Okay, so maybe the Noise Pop show to see this year really was Drive Like Jehu? At least, if you accept the word of the band’s rabid fan base as law. “OMG BEST SHOW EVER,” “Nobody comes close – Jehu is God” and “Drive Like Jehu!! So amazing!!!” are three real status updates from my own social media feed.
But you can only go to so many shows, especially when Prince decides to crash the Noise Pop party with a last-minute show in Oakland. This year we also strongly welcomed the long-running festival’s branching out into jazz and hip-hop, as well as booking female-fronted acts when other festivals still seem clueless on the concept.
So here’s to Noise Pop’s three major shows that weren’t four white guys with guitars: namely, Kamasi Washington at the Independent, Carly Rae Jepsen at the Warfield, and Vince Staples at the Social Hall SF.
Kamasi Washington: What Jazz Needs Right Now
It wasn’t just that within the first 10 minutes of Kamasi Washington’s set, I already wished that my family and friends and everyone I loved were with me, experiencing the same transcendence. It wasn’t just the series of climaxes reached by Washington’s eight-piece band, or the ceiling parting and rays of holy light shining down. It wasn’t just the feeling of family, literal and otherwise, on the stage, or the evident decades of shared experience among the players.
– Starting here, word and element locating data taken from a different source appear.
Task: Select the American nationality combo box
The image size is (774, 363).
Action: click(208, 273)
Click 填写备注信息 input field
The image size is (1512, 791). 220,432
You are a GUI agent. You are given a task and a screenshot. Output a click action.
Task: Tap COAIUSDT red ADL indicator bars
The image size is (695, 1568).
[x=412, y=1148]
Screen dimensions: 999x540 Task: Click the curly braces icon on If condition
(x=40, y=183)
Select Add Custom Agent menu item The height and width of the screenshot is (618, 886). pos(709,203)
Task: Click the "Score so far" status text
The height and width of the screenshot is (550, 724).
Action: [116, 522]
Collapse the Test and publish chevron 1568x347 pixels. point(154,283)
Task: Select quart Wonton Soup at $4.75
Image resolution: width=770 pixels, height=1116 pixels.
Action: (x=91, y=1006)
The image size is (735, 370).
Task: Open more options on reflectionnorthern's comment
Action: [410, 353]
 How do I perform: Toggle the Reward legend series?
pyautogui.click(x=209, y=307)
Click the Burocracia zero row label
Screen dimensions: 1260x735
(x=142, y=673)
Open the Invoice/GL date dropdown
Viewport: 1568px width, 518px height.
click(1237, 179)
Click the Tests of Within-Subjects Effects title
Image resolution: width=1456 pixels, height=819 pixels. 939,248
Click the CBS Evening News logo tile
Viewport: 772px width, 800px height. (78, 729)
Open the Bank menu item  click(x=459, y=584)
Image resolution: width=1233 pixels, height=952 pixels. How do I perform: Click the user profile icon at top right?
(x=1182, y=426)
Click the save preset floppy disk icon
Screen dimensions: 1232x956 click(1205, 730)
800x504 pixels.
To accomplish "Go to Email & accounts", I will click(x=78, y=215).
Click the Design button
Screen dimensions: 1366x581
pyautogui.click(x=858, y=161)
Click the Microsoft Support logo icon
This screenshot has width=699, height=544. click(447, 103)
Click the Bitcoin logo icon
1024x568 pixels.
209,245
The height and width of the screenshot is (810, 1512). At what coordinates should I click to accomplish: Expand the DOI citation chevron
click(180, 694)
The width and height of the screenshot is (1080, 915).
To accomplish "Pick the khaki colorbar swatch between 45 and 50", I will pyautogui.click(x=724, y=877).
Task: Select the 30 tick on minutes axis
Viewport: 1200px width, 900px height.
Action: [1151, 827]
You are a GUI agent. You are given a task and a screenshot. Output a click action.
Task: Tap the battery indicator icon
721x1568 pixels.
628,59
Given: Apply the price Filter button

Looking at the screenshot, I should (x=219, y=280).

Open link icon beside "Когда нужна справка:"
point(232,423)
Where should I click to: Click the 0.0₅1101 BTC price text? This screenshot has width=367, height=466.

No, it was the fact that Kamasi Washington was playing to his new crowd, which is to say a new-to-jazz crowd, one that discovered his latest album The Epic through his association with Kendrick Lamar, or through indie-rock blogs, or through the electronic-heavy imprimatur of Brainfeeder Records. The jazz establishment tends to view Washington’s music as a stylistic retread of spiritual jazz, and that’s true; The Epic essentially sounds like an Impulse Records album from the early 1970s. But if that same establishment could understand what Washington is doing for jazz, they might stop endlessly wringing their hands over how to attract a new generation to an art form perennially declared to be dying.